WHAT TO PRODUCE: Search the entries for the word "computer". Copy every line where it turns up.

Records from a data collection
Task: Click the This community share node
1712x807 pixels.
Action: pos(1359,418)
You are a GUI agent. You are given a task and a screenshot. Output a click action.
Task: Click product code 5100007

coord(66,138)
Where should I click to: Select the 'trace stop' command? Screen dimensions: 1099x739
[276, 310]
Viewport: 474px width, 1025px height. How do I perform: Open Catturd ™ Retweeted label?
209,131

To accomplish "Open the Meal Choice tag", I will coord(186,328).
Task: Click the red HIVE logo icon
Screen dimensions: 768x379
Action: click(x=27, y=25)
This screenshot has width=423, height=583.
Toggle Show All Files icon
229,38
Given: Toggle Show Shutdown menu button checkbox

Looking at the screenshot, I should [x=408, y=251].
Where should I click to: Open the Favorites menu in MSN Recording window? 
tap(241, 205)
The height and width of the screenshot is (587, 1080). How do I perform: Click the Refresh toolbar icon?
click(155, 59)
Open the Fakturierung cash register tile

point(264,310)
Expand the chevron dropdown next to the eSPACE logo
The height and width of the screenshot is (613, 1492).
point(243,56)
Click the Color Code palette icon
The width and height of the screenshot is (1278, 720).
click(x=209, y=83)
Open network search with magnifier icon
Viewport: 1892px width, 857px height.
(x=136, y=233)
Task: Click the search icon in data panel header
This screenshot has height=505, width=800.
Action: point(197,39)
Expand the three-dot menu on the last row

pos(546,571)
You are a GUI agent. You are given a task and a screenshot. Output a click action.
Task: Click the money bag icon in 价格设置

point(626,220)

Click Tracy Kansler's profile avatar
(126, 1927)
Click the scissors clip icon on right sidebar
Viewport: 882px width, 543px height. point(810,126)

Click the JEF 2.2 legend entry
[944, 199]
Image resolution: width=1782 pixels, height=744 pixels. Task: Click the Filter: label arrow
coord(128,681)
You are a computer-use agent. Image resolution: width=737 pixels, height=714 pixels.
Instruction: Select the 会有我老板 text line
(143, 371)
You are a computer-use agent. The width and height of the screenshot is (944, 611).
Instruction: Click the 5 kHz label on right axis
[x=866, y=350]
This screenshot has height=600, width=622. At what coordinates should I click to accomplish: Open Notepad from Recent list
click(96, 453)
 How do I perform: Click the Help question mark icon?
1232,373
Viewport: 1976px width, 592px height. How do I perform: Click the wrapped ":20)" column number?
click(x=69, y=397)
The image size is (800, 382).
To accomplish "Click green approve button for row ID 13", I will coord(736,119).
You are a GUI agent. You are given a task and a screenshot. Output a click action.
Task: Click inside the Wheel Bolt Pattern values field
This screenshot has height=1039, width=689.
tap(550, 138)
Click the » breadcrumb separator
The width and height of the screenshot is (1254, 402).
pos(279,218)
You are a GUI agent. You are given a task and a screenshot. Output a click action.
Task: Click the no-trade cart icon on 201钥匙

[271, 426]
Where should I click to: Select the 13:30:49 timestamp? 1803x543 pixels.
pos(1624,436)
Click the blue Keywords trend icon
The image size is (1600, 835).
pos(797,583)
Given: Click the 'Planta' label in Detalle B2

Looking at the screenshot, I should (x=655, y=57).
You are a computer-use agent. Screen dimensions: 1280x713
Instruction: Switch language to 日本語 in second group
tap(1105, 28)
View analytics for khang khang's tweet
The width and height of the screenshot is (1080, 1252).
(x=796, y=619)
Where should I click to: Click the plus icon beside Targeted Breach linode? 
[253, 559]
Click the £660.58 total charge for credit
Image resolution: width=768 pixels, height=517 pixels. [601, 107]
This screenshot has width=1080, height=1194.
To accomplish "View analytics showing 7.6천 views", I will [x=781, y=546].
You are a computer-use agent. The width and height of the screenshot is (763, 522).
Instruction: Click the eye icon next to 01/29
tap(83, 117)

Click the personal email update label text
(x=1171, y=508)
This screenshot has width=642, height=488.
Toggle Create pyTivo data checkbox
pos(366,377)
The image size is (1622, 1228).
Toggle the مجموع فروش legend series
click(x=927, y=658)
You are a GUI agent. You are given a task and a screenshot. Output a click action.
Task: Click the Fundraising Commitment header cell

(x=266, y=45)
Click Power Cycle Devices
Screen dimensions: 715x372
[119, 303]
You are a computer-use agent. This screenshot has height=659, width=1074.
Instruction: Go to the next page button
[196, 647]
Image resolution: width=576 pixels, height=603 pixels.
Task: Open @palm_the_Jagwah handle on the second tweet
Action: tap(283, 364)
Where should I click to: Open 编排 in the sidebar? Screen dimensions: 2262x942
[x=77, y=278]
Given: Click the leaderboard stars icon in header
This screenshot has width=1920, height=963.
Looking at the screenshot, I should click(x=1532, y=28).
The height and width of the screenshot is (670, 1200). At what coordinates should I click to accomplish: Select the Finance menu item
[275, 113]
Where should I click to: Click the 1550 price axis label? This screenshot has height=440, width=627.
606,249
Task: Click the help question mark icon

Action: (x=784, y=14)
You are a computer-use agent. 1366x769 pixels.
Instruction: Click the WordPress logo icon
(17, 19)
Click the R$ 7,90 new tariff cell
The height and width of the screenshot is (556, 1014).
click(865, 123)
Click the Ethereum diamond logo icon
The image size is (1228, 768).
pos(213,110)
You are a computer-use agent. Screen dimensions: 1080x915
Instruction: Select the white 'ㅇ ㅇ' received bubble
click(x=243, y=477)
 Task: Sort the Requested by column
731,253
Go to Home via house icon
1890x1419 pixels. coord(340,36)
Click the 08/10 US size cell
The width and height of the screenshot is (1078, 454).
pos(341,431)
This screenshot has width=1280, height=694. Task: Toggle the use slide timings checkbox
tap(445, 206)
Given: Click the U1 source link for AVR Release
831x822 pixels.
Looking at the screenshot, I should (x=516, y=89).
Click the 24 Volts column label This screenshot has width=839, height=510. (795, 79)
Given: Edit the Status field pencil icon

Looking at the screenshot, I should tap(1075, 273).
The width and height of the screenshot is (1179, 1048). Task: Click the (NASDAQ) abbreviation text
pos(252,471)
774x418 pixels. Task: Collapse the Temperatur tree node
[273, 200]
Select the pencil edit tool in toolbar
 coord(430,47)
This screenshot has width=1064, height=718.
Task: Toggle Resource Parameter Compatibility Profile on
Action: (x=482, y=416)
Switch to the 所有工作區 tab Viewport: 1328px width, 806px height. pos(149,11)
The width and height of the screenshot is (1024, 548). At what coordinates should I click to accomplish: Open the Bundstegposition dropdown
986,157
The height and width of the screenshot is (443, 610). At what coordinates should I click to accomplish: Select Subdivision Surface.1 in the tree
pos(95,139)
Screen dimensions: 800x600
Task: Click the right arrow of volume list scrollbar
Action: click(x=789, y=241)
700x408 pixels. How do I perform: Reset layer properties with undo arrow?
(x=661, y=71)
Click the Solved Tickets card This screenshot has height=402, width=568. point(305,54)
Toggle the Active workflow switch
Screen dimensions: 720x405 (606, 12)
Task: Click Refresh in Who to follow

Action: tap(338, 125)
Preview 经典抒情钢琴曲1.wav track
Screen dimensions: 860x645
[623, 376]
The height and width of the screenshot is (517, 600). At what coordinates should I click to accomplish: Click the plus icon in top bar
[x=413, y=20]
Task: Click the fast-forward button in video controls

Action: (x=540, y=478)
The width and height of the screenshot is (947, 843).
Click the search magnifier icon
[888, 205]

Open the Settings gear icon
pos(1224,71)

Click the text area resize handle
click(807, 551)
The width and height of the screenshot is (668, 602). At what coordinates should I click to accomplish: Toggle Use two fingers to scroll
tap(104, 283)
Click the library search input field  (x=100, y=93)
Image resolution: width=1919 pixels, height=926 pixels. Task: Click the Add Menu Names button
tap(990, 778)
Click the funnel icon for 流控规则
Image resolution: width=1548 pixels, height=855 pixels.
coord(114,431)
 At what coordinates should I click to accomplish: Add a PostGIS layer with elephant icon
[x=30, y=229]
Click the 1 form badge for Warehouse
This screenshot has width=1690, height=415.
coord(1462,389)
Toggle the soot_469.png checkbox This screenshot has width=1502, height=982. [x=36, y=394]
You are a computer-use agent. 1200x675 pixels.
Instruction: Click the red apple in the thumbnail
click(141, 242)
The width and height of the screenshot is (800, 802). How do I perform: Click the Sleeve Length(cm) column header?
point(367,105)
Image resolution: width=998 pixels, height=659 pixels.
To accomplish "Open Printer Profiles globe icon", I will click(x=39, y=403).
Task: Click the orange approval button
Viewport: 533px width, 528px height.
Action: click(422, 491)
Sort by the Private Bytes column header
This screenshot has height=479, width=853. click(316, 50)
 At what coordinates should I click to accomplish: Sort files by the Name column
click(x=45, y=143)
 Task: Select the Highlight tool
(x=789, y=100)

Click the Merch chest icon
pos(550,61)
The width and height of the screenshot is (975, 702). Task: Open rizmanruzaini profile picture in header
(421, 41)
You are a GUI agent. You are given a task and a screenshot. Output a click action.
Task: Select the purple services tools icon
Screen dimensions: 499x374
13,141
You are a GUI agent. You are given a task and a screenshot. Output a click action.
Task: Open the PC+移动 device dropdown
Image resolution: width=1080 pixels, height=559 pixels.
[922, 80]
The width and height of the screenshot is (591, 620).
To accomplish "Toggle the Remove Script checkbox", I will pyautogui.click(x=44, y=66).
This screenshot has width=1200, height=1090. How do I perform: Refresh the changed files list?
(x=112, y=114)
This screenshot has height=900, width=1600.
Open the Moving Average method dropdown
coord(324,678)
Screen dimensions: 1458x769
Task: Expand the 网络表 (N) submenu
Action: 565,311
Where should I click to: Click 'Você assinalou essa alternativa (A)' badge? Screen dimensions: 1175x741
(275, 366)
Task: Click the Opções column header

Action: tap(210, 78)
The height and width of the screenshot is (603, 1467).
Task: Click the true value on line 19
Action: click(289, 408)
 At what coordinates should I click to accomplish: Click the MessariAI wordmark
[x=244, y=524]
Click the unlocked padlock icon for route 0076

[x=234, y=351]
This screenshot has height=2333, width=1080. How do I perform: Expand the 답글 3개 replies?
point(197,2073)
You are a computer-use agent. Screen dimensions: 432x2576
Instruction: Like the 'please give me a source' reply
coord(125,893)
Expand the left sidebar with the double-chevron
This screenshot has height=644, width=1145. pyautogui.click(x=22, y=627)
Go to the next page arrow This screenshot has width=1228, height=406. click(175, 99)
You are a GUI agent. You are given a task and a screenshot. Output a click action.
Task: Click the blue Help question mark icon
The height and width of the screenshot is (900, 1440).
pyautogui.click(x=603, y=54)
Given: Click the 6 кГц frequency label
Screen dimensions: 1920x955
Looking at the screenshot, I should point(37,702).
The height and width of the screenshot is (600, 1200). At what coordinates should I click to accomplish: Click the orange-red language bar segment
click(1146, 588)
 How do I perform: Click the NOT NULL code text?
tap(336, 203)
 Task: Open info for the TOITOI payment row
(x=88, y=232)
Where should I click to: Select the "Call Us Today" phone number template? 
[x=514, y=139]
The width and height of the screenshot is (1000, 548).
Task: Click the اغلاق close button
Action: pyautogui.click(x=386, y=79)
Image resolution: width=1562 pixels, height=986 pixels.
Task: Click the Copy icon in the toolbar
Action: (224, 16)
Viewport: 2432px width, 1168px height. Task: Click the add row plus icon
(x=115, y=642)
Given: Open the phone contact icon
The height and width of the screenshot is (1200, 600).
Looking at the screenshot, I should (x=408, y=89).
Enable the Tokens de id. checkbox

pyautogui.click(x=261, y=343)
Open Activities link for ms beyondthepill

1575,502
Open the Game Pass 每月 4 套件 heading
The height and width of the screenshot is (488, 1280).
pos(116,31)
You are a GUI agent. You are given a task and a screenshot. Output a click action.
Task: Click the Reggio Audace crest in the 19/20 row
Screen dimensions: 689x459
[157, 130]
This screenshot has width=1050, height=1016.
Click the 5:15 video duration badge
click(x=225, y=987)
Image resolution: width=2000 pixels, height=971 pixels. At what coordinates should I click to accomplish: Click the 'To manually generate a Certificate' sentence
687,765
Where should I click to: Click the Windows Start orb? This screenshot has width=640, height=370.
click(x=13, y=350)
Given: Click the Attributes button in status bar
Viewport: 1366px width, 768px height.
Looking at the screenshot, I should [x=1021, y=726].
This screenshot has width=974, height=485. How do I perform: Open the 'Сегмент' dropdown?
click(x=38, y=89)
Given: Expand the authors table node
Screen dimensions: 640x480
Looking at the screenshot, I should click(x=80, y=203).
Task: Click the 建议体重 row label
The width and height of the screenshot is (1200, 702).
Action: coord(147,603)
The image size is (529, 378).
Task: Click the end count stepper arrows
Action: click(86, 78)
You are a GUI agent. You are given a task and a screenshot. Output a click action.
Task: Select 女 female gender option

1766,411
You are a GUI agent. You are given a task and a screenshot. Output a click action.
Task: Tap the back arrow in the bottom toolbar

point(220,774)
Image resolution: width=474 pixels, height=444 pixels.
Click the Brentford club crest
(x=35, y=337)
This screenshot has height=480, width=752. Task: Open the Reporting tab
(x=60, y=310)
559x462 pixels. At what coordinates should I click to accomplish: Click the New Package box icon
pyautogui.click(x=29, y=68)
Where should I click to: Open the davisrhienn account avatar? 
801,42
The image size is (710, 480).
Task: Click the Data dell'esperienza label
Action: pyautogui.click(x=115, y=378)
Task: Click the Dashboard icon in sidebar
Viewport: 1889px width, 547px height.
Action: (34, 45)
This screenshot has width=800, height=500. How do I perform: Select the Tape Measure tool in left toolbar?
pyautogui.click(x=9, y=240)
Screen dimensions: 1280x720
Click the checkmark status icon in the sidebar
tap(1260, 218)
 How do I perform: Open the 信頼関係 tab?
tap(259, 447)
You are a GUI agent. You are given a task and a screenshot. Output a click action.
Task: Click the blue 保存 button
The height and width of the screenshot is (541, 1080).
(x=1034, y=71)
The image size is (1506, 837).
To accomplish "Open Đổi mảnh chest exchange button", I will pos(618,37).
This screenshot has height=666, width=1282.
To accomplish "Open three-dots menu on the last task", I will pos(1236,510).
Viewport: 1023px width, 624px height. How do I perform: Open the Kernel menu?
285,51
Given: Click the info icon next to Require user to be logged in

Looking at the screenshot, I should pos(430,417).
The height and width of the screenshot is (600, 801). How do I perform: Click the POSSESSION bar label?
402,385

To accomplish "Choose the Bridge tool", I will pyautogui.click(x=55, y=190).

EXERCISE OUTPUT:
You are a computer-use agent. Image resolution: width=737 pixels, height=714 pixels.
You are a computer-use agent. The width and height of the screenshot is (944, 611).
You are a computer-use agent. Screen dimensions: 1280x713
You are a computer-use agent. The width and height of the screenshot is (763, 522).
You are a computer-use agent. This screenshot has height=659, width=1074.
You are a computer-use agent. 1366x769 pixels.
You are a computer-use agent. Screen dimensions: 1080x915
You are a computer-use agent. 1200x675 pixels.
You are a computer-use agent. Screen dimensions: 432x2576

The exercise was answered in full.